[Consigne 1] D'après l'extrait sur Vincent Munier ci-dessous, expliquez d'où lui vient sa passion de la nature.

[Extrait]
|---|

Vincent Munier, photographe animalier, nous encourage à l’émerveillement et à l’espérance. Discret et avare en paroles, il ne se considère pas comme un artiste mais comme « un témoin de ce qui se passe », un témoin de « l’art qui se trouve dans la nature ».

 

Vincent Munier. Photo : Internet

 

Son histoire, c’est l’histoire d’un garçon des Vosges qui aime passer son temps dans la forêt plutôt qu’à l’école. C’est l’histoire d’un fils qui reçoit de son père, comme un héritage, la passion de la nature et la pratique de l’art de l’affût. C’est l’histoire d’un homme qui a gardé un cœur d’enfant, qui a construit des centaines de cabanes dans tous les milieux naturels et qui s’émerveille de ce qui nous semblerait un rien. C’est l’histoire d’un homme simple qui ne recherche pas le sensationnel mais le beau, qui se définit comme « un éternel émerveillé ».

|---|

[Consigne 2] Comptez, s'il vous plaît, les lignes ci-dessous qui contiennent la chaîne "menu", en tenant compte de la casse. Donnez uniquement le nombre.

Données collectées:
|---|

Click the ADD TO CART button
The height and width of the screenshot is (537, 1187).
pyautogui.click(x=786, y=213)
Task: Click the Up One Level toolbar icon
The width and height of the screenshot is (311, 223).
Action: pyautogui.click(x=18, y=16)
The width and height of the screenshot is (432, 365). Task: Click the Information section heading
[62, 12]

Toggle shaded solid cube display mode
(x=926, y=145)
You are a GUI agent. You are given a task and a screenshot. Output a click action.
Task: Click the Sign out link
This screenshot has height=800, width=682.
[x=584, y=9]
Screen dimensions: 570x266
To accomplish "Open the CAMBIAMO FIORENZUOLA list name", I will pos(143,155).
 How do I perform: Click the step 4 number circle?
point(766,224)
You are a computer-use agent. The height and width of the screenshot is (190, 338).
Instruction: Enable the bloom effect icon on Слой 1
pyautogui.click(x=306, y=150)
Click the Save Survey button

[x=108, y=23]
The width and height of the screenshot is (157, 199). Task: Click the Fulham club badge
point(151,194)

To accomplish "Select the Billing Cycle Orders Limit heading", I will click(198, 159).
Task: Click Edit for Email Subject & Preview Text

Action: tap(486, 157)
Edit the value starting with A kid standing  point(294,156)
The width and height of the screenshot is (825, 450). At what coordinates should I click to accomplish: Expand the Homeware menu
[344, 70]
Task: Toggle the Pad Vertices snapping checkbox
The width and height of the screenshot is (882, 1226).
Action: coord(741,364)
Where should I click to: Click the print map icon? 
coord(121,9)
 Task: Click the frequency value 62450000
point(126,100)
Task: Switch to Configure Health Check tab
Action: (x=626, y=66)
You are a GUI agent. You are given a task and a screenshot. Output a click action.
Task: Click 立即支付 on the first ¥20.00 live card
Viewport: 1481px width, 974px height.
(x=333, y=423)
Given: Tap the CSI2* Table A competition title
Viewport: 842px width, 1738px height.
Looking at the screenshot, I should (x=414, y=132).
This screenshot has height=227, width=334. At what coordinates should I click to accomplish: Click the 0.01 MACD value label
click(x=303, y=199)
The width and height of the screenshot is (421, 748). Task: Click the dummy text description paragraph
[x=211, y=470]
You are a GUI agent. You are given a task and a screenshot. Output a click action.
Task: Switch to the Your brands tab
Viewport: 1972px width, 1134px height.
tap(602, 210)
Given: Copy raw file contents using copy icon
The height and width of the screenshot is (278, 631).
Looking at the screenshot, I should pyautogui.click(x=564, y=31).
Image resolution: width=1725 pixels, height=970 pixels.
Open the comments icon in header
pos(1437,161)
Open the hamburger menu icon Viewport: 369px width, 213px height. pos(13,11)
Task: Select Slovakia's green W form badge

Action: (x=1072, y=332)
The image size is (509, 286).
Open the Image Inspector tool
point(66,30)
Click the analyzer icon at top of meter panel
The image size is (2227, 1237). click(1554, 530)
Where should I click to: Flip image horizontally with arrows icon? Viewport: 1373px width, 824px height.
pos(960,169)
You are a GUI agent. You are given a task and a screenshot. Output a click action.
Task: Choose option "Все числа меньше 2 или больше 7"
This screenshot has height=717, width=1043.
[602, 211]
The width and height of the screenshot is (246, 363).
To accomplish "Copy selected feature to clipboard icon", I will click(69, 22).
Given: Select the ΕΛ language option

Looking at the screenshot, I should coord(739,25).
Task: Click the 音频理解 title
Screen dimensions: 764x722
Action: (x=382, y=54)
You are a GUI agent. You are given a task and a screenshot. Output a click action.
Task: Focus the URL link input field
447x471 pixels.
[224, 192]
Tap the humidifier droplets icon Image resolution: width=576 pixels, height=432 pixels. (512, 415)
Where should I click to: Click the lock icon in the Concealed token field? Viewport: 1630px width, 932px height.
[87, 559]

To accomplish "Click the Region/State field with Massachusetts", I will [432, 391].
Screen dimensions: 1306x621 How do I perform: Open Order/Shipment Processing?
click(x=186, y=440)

|---|

[Réponse 1] Elle lui vient de son père, qui la lui a transmise comme un héritage, avec la pratique de l'art de l'affût.

[Réponse 2] 2